What is being asked
Your answer must be every line of the data that holds the string "input".

Materials provided
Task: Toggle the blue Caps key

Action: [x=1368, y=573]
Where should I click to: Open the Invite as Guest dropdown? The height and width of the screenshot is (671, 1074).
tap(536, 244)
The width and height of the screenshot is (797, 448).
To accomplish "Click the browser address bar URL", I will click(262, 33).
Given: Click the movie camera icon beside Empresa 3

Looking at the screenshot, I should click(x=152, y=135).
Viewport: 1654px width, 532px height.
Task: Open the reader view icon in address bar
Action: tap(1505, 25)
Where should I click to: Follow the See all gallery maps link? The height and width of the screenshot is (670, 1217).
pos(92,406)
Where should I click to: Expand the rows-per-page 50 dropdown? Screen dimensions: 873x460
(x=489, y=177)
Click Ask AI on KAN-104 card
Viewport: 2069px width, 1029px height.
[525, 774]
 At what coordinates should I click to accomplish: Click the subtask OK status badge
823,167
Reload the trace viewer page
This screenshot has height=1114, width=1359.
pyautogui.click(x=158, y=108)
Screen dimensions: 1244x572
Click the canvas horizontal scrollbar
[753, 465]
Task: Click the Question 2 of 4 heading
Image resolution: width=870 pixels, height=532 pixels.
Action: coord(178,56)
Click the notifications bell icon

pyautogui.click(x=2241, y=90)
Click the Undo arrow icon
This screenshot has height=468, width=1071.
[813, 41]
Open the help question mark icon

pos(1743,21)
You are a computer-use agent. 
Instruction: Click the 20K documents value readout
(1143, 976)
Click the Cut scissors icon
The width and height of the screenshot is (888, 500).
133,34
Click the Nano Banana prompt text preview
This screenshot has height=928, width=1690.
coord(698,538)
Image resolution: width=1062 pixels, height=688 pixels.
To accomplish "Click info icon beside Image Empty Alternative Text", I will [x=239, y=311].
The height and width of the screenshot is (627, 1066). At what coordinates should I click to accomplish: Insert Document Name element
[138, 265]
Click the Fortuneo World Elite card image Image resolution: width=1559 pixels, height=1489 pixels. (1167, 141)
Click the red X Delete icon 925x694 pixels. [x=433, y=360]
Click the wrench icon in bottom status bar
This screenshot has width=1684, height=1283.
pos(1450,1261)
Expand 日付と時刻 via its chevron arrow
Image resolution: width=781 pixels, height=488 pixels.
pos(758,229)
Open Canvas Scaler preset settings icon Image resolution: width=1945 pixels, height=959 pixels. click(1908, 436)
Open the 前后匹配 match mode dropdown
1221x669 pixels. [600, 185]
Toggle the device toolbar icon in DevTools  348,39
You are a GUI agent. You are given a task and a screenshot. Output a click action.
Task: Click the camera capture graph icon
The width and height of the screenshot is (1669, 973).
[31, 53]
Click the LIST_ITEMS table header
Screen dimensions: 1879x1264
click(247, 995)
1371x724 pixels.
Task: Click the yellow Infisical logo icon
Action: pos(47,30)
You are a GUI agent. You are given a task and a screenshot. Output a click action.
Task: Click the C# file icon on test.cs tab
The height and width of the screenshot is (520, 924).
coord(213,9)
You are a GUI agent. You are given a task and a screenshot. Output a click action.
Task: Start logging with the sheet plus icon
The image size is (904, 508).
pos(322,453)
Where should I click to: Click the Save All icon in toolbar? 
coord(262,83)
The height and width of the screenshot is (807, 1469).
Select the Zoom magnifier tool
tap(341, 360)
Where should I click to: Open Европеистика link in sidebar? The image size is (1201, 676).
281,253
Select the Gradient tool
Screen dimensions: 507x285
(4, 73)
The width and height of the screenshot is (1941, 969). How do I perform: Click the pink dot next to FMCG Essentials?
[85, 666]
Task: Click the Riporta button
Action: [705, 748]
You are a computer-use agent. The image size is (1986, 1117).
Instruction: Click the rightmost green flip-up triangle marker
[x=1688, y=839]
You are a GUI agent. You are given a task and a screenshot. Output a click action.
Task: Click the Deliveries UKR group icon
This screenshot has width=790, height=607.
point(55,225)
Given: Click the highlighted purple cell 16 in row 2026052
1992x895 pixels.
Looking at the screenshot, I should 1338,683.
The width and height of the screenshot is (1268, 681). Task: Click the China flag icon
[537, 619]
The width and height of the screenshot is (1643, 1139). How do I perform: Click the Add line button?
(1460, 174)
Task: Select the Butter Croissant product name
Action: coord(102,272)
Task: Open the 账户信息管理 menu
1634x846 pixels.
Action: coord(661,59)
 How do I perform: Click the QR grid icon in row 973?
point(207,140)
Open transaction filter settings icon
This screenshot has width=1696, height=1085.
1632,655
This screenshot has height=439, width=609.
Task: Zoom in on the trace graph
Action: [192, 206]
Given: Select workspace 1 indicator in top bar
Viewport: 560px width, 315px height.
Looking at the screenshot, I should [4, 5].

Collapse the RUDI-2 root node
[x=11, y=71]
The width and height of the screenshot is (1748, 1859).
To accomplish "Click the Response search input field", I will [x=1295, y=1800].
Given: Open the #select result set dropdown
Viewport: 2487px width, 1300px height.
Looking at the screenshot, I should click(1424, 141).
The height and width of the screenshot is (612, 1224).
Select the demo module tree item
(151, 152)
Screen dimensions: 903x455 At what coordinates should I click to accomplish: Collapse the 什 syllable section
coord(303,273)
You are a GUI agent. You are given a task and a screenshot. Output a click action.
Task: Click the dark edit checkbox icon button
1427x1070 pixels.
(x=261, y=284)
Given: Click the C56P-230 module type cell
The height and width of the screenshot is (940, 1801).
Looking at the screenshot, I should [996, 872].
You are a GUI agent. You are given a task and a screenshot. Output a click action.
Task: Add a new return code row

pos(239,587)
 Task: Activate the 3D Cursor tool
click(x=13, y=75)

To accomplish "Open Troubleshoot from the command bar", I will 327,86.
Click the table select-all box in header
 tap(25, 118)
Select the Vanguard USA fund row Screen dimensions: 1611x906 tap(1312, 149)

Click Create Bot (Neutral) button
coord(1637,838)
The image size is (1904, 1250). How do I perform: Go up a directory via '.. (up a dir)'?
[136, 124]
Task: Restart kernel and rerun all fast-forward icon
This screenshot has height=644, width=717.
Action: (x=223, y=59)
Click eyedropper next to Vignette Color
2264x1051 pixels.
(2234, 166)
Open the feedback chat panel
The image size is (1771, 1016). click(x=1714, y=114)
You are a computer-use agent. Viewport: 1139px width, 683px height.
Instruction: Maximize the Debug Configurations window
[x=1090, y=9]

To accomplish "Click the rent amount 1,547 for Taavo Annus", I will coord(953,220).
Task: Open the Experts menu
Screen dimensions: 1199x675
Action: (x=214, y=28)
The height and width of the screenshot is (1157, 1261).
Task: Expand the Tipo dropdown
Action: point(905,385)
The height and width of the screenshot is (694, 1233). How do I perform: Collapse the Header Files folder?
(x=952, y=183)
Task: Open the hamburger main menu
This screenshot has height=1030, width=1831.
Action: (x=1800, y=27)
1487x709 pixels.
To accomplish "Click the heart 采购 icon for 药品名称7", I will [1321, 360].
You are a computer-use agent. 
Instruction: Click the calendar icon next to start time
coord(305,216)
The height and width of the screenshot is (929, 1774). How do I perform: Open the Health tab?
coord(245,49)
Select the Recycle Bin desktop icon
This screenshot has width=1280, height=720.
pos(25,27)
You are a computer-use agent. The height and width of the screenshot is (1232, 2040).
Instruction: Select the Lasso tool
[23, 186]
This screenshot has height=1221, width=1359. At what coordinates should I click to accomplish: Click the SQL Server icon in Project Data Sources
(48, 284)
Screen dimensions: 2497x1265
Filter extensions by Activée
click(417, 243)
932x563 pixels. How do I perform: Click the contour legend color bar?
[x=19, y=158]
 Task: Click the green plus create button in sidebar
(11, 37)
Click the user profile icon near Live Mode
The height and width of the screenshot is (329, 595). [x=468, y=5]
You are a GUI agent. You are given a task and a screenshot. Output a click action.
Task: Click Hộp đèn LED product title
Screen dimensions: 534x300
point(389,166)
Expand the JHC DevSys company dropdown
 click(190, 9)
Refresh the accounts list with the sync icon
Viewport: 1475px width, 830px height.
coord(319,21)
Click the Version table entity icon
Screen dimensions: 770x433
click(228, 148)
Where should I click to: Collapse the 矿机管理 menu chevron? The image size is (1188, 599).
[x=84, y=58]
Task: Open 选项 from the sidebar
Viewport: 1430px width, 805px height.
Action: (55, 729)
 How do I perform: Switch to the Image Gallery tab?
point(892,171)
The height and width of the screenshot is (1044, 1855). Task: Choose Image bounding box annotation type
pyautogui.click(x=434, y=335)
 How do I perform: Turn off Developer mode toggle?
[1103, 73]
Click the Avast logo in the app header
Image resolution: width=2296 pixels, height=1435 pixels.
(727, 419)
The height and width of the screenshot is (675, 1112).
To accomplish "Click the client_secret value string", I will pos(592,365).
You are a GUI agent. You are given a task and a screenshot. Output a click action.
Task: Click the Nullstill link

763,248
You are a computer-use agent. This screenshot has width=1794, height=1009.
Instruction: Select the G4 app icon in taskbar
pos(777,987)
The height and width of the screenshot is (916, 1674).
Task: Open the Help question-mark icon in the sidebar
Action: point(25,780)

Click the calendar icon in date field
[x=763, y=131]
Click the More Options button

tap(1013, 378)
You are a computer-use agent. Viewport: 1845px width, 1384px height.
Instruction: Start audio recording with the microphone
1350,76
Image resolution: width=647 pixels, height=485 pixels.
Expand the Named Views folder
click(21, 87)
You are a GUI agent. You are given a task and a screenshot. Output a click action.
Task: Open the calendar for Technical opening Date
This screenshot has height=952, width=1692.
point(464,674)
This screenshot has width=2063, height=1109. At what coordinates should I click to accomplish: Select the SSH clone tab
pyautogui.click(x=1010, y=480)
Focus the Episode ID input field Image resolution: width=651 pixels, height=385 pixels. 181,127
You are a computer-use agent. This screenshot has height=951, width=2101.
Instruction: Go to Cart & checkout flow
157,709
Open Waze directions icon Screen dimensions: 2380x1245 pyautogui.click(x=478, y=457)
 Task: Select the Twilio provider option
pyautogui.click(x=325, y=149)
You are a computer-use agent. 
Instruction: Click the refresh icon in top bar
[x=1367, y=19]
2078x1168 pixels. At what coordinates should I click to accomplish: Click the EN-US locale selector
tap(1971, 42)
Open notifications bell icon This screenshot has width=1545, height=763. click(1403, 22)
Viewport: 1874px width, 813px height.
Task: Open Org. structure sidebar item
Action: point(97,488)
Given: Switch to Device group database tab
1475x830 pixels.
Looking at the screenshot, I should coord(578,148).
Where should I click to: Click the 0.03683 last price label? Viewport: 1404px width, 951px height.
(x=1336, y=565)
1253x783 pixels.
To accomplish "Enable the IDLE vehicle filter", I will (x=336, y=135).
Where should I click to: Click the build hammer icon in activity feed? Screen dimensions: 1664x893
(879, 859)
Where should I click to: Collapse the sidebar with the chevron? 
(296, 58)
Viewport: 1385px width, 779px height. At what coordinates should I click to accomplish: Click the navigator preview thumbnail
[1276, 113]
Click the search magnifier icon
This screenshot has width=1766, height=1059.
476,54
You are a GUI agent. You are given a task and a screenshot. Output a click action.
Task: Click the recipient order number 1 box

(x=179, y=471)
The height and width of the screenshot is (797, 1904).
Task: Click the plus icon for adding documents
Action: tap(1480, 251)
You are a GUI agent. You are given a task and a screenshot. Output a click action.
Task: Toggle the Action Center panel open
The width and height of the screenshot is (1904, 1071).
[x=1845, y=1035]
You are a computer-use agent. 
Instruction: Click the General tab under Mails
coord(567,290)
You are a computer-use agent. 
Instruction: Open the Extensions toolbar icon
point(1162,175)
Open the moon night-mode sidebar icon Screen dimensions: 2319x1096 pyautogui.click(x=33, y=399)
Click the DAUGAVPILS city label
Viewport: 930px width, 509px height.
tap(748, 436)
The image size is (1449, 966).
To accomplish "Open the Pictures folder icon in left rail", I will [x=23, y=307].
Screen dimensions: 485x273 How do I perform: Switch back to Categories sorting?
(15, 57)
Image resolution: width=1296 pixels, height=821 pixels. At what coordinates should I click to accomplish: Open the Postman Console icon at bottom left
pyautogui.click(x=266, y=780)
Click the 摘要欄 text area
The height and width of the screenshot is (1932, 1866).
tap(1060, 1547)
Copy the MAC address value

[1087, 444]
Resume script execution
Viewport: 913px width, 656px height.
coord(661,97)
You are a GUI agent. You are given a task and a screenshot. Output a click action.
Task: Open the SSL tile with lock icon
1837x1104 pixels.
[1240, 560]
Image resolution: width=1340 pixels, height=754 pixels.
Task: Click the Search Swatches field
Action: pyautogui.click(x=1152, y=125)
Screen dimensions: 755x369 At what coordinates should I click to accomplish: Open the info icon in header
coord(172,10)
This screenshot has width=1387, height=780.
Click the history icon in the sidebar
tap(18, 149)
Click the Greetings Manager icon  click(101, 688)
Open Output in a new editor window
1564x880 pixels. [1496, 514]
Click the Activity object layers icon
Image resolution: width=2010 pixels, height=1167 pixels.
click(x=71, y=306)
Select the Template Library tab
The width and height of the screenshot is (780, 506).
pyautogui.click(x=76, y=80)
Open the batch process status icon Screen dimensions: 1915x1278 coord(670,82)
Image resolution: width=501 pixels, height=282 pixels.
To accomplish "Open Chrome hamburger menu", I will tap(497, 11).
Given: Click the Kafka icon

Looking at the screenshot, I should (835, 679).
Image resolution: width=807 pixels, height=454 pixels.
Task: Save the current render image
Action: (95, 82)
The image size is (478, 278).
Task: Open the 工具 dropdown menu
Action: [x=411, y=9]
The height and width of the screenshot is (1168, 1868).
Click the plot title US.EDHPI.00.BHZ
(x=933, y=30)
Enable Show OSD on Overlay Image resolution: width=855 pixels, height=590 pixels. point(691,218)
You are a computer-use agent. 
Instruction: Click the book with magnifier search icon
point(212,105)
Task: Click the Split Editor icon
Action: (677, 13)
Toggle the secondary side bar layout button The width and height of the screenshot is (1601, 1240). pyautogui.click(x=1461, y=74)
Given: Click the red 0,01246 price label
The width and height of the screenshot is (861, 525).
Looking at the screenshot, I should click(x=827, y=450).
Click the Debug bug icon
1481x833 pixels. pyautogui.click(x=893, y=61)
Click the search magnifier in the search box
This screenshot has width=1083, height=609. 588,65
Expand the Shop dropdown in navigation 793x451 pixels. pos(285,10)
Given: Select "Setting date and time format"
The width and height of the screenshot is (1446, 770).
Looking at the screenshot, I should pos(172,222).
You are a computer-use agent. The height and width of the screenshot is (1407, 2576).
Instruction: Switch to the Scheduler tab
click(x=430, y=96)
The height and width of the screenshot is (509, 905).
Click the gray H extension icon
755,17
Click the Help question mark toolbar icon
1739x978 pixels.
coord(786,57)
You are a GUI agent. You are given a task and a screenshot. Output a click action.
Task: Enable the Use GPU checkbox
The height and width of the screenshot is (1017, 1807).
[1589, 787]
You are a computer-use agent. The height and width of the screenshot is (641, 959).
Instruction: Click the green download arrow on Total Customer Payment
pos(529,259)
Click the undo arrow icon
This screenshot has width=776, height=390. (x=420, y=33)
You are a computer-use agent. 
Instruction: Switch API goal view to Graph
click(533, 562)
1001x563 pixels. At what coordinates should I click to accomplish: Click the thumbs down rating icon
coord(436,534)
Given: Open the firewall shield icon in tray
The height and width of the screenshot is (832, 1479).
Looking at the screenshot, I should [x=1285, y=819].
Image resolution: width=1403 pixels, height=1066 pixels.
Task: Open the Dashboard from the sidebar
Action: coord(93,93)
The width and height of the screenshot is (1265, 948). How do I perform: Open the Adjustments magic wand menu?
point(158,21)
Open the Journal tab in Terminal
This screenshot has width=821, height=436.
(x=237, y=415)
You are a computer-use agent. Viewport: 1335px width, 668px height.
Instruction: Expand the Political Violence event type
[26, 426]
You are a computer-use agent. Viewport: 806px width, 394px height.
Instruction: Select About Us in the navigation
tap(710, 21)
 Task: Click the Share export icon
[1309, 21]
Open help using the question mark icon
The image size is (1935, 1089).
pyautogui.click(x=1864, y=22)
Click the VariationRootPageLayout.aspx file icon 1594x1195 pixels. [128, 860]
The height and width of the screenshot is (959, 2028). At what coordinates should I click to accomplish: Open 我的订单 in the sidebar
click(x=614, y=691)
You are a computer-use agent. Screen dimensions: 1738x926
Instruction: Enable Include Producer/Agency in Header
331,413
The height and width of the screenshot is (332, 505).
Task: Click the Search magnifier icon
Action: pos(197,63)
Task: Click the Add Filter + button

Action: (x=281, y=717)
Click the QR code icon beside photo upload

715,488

Reply to the task
To accomplish "Click the Response search input field", I will [x=1295, y=1800].
Focus the Episode ID input field Image resolution: width=651 pixels, height=385 pixels. 181,127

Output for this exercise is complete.